> _GIVEN TASK_:
In the listing below, change every occurrence of "Viewport" to "Window" and leave everything else as it is.
━━━━━━━━
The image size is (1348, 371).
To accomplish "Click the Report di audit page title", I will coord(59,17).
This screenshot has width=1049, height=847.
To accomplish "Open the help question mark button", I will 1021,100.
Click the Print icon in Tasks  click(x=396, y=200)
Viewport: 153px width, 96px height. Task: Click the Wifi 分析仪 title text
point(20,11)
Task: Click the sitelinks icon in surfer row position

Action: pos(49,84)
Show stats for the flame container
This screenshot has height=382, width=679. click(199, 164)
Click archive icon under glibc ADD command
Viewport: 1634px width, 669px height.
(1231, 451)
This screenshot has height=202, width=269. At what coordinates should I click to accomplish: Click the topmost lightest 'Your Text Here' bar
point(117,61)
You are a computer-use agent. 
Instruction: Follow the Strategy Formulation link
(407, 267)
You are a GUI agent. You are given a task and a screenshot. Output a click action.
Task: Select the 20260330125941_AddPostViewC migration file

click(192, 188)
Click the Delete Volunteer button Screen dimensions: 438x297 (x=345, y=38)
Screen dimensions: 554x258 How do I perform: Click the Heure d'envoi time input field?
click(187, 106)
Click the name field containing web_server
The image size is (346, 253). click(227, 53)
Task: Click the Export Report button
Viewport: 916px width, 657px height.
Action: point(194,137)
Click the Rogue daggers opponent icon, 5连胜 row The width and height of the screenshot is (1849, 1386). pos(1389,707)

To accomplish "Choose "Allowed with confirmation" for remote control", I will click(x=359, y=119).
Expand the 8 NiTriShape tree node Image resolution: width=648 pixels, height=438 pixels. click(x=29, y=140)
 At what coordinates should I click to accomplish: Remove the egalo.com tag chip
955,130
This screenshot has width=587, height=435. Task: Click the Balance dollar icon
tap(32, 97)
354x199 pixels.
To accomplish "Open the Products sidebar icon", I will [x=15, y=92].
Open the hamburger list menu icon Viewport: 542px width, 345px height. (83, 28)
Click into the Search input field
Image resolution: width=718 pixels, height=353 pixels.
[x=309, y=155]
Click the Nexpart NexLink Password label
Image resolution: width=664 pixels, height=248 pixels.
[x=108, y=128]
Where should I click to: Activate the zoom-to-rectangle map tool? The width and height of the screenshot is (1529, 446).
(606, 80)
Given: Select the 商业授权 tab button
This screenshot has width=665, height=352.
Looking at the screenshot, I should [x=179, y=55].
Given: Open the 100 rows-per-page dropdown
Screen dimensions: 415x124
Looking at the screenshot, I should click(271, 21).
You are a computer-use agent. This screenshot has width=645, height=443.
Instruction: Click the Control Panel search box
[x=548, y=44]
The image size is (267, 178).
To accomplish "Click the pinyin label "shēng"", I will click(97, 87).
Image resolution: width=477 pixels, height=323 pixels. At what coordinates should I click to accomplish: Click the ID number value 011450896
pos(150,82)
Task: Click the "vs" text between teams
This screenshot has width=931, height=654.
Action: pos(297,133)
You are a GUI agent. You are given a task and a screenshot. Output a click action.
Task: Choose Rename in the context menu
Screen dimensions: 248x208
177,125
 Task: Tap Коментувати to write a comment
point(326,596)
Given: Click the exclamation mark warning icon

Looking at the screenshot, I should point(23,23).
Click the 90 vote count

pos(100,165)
━━━━━━━━
> _EXERCISE SOLUTION_:
The image size is (1348, 371).
To accomplish "Click the Report di audit page title", I will coord(59,17).
This screenshot has width=1049, height=847.
To accomplish "Open the help question mark button", I will 1021,100.
Click the Print icon in Tasks  click(x=396, y=200)
Window: 153px width, 96px height. Task: Click the Wifi 分析仪 title text
point(20,11)
Task: Click the sitelinks icon in surfer row position

Action: pos(49,84)
Show stats for the flame container
This screenshot has height=382, width=679. click(199, 164)
Click archive icon under glibc ADD command
Window: 1634px width, 669px height.
(1231, 451)
This screenshot has height=202, width=269. At what coordinates should I click to accomplish: Click the topmost lightest 'Your Text Here' bar
point(117,61)
You are a computer-use agent. 
Instruction: Follow the Strategy Formulation link
(407, 267)
You are a GUI agent. You are given a task and a screenshot. Output a click action.
Task: Select the 20260330125941_AddPostViewC migration file

click(192, 188)
Click the Delete Volunteer button Screen dimensions: 438x297 (x=345, y=38)
Screen dimensions: 554x258 How do I perform: Click the Heure d'envoi time input field?
click(187, 106)
Click the name field containing web_server
The image size is (346, 253). click(227, 53)
Task: Click the Export Report button
Window: 916px width, 657px height.
Action: point(194,137)
Click the Rogue daggers opponent icon, 5连胜 row The width and height of the screenshot is (1849, 1386). pos(1389,707)

To accomplish "Choose "Allowed with confirmation" for remote control", I will click(x=359, y=119).
Expand the 8 NiTriShape tree node Image resolution: width=648 pixels, height=438 pixels. click(x=29, y=140)
 At what coordinates should I click to accomplish: Remove the egalo.com tag chip
955,130
This screenshot has width=587, height=435. Task: Click the Balance dollar icon
tap(32, 97)
354x199 pixels.
To accomplish "Open the Products sidebar icon", I will [x=15, y=92].
Open the hamburger list menu icon Window: 542px width, 345px height. (83, 28)
Click into the Search input field
Image resolution: width=718 pixels, height=353 pixels.
[x=309, y=155]
Click the Nexpart NexLink Password label
Image resolution: width=664 pixels, height=248 pixels.
[x=108, y=128]
Where should I click to: Activate the zoom-to-rectangle map tool? The width and height of the screenshot is (1529, 446).
(606, 80)
Given: Select the 商业授权 tab button
This screenshot has width=665, height=352.
Looking at the screenshot, I should [x=179, y=55].
Given: Open the 100 rows-per-page dropdown
Screen dimensions: 415x124
Looking at the screenshot, I should click(271, 21).
You are a computer-use agent. This screenshot has width=645, height=443.
Instruction: Click the Control Panel search box
[x=548, y=44]
The image size is (267, 178).
To accomplish "Click the pinyin label "shēng"", I will click(97, 87).
Image resolution: width=477 pixels, height=323 pixels. At what coordinates should I click to accomplish: Click the ID number value 011450896
pos(150,82)
Task: Click the "vs" text between teams
This screenshot has width=931, height=654.
Action: pos(297,133)
You are a GUI agent. You are given a task and a screenshot. Output a click action.
Task: Choose Rename in the context menu
Screen dimensions: 248x208
177,125
 Task: Tap Коментувати to write a comment
point(326,596)
Given: Click the exclamation mark warning icon

Looking at the screenshot, I should point(23,23).
Click the 90 vote count

pos(100,165)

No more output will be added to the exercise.